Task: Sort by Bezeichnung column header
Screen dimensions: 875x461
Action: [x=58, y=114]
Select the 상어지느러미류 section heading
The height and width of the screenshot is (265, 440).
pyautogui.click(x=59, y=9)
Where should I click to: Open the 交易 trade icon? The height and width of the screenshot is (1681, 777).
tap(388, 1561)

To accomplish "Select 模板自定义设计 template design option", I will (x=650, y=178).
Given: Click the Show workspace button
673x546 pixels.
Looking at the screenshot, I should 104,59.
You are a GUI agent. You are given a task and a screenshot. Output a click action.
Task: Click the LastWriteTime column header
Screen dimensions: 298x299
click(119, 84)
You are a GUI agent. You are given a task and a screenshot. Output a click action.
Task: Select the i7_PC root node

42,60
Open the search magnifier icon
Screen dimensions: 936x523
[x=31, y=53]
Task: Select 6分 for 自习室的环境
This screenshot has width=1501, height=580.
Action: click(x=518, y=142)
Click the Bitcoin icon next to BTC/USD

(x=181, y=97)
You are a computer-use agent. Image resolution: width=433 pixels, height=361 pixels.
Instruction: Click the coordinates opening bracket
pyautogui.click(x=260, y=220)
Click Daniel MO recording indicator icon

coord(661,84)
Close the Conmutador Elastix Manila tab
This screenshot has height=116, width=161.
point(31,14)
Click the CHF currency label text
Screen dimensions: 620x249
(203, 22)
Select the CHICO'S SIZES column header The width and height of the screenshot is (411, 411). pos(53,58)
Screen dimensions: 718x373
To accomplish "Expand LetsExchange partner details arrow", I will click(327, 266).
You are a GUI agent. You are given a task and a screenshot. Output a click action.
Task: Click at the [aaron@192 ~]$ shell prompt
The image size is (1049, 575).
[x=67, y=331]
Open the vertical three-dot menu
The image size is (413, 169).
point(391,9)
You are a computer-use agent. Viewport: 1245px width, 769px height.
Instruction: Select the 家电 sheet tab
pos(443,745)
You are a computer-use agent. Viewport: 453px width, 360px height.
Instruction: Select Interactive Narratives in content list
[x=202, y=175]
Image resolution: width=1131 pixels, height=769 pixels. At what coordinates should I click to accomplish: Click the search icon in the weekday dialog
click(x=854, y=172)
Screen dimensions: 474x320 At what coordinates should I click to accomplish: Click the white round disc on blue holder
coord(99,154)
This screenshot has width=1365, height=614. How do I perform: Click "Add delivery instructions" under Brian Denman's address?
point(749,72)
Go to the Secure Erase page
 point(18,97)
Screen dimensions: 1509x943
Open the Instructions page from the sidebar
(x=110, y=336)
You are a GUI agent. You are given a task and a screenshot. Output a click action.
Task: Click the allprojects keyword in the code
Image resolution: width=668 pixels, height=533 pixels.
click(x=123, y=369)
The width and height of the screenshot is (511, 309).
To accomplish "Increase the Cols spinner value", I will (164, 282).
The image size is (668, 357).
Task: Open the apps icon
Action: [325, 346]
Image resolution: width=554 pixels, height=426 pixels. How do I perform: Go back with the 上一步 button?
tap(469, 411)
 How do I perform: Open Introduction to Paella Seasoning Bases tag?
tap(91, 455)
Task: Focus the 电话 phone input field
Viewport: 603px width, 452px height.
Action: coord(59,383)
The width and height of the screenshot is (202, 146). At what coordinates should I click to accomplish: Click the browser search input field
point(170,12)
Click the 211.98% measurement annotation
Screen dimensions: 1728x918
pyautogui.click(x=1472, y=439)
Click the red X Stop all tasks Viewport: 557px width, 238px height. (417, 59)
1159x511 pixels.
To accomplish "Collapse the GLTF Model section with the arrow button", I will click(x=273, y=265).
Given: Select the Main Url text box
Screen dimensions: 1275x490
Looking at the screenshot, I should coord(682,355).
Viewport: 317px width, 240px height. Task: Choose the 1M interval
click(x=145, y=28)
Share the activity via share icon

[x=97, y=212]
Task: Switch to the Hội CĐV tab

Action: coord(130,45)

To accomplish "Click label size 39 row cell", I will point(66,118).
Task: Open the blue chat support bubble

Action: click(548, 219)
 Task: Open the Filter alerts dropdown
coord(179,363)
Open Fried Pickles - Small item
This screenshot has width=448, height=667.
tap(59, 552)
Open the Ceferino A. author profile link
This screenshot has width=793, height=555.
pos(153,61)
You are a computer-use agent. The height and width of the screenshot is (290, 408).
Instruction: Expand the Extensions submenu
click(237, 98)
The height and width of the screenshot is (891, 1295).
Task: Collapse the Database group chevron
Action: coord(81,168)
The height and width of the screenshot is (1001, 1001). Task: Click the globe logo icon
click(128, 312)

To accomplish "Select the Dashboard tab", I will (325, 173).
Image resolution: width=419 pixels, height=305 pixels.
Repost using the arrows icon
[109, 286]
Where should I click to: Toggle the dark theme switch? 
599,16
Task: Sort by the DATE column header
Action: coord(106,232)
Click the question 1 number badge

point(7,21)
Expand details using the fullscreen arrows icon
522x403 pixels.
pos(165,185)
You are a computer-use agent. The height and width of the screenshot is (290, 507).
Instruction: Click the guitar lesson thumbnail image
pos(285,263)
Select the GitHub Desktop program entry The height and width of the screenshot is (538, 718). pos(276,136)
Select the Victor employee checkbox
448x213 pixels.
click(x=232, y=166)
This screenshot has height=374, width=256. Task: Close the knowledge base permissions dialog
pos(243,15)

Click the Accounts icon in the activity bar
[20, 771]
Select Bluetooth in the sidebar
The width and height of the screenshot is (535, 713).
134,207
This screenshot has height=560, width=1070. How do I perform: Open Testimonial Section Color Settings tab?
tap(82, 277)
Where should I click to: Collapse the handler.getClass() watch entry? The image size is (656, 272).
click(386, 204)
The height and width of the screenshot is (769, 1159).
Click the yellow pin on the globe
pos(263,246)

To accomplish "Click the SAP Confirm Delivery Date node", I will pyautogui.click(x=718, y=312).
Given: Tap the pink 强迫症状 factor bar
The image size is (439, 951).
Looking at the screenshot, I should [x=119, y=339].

■ ■ ■

◆ WORK INSTRUCTION:
Copy out each line of the listing that contains the word "computer".

◆ COMPLETED TASK:
You are a computer-use agent. Image resolution: width=433 pixels, height=361 pixels.
You are a computer-use agent. Viewport: 1245px width, 769px height.
You are a computer-use agent. Viewport: 453px width, 360px height.
You are a computer-use agent. The height and width of the screenshot is (290, 408).
You are a computer-use agent. The height and width of the screenshot is (290, 507).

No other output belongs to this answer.